§ **EXERCISE**: In the records below, find the line holding "Click the width-height link bracket icon" and the line holding "You are a computer-use agent. Viewport: 637px". Set down both, with every line between them, exactly.

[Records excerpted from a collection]
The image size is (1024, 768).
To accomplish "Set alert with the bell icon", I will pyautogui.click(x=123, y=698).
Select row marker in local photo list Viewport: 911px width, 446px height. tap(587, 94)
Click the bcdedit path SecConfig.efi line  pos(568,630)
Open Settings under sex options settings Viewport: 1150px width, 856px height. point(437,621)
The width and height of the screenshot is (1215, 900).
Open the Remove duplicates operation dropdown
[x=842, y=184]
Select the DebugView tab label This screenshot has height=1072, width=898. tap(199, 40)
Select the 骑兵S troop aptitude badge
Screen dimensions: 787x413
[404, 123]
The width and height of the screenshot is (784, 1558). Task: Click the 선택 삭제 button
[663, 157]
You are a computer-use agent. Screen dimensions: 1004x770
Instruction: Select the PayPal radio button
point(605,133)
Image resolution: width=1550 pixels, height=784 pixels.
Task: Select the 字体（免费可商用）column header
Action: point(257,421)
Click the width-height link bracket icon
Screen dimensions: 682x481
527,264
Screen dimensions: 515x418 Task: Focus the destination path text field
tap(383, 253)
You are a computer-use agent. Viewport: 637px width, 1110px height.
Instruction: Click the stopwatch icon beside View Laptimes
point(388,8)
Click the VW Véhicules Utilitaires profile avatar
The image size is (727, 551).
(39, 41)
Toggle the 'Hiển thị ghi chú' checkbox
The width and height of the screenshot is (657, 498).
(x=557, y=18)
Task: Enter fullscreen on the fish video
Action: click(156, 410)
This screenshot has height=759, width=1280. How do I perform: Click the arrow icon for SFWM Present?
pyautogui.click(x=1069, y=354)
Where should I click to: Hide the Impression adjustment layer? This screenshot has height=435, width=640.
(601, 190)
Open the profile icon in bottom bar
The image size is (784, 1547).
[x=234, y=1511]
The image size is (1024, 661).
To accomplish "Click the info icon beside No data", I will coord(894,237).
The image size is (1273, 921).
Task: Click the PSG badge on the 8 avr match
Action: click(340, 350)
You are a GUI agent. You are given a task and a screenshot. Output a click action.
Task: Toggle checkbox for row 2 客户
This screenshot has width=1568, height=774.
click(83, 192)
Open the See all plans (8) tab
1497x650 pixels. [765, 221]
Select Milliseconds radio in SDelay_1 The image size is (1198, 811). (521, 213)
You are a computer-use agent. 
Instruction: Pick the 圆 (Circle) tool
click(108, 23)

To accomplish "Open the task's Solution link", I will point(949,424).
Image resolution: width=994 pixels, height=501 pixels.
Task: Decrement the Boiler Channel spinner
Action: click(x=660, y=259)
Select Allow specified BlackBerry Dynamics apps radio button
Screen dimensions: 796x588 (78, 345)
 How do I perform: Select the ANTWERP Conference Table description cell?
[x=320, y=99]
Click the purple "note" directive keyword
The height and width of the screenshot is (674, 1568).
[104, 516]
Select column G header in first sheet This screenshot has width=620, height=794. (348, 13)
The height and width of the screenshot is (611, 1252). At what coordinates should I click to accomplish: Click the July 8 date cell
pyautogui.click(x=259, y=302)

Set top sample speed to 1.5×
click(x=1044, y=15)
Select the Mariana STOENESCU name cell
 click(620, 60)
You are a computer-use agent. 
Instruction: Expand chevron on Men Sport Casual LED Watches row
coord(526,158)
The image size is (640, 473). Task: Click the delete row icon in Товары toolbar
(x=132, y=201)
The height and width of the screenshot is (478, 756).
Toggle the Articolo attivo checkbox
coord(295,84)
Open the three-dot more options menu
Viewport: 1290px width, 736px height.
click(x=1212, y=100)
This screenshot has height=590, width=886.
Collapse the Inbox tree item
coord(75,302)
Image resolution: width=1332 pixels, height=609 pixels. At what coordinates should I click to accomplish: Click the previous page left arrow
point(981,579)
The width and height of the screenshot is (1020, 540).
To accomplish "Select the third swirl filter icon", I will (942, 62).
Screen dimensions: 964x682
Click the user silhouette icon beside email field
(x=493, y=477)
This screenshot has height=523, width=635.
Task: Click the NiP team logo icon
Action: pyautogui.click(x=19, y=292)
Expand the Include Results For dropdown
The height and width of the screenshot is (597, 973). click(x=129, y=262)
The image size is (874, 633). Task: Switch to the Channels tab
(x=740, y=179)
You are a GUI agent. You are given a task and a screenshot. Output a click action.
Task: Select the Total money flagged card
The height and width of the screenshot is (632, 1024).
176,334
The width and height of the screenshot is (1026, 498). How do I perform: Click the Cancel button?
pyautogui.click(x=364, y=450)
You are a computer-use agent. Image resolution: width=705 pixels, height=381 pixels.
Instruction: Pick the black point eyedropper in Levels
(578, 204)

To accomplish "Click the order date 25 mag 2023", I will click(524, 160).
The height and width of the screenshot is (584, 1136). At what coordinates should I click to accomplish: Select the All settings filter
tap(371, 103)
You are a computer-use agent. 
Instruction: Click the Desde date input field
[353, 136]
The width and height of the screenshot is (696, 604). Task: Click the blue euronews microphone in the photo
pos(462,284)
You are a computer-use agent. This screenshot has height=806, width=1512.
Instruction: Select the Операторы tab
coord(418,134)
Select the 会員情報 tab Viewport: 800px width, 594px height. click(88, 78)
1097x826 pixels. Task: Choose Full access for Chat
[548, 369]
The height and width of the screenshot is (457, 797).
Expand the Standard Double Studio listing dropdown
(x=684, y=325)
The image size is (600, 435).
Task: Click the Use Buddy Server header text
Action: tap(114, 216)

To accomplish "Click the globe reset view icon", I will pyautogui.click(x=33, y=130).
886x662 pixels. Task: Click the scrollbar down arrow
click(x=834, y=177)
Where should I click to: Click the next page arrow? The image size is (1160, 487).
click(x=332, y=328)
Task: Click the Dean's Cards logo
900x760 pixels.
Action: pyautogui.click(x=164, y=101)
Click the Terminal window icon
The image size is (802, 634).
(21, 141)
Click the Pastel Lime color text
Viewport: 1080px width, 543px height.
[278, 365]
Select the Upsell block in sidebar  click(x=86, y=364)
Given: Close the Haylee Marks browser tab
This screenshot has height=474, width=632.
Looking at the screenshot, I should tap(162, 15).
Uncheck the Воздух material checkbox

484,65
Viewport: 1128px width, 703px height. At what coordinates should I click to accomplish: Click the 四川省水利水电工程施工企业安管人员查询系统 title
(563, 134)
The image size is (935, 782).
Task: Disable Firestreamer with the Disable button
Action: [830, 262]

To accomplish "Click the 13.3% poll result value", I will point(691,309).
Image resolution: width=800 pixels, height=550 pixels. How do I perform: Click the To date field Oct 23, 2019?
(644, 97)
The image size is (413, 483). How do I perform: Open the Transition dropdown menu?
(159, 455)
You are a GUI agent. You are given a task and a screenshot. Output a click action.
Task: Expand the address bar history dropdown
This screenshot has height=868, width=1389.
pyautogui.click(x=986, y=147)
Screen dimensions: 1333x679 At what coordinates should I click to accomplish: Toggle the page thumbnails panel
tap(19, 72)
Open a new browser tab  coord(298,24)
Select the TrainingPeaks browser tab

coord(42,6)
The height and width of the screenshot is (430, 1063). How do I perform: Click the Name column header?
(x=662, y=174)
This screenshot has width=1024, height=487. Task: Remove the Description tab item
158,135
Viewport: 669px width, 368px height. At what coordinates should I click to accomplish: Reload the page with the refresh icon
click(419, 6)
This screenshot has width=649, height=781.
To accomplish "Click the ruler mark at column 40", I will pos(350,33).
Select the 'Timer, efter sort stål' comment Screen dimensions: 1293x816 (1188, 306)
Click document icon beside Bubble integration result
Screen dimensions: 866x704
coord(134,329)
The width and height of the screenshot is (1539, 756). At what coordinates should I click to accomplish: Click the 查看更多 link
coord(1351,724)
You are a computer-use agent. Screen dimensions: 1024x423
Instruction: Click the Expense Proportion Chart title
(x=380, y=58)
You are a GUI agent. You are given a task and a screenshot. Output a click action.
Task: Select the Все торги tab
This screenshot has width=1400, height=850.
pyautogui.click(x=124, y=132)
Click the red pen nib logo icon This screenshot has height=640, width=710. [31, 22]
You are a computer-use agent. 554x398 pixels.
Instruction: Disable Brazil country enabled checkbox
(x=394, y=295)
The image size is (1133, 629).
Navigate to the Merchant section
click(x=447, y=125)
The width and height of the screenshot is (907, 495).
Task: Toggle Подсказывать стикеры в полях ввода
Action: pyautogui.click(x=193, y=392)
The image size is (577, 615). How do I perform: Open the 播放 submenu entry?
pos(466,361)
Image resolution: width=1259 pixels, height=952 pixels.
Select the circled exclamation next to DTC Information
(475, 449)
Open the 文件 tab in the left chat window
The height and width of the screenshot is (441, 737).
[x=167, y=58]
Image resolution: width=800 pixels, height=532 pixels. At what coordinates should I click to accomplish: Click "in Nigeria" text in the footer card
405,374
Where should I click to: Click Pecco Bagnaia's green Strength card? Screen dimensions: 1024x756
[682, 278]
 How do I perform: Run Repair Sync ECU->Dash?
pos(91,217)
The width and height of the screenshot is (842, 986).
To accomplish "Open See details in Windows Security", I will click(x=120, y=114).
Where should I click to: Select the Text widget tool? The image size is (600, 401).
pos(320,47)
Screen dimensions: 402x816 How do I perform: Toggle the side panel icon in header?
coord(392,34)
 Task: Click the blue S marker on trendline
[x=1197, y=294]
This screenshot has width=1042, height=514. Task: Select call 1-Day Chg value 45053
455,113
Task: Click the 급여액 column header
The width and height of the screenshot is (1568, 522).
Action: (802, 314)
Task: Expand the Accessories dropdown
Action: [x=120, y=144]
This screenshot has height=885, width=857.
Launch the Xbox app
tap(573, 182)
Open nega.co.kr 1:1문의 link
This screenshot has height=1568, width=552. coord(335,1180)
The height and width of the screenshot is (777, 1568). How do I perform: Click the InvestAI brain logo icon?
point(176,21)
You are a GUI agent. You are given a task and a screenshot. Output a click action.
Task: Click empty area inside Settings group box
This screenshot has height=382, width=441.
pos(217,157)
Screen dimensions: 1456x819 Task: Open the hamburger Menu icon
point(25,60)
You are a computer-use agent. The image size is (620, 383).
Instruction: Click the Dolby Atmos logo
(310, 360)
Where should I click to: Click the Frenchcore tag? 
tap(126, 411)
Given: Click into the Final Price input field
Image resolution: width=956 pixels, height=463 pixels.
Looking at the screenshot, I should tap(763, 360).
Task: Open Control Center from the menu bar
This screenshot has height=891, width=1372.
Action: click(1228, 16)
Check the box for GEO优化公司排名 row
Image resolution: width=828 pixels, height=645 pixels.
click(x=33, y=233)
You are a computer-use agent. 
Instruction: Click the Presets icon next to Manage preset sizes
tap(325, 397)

§ **ANSWER BOX**:
Click the width-height link bracket icon
Screen dimensions: 682x481
527,264
Screen dimensions: 515x418 Task: Focus the destination path text field
tap(383, 253)
You are a computer-use agent. Viewport: 637px width, 1110px height.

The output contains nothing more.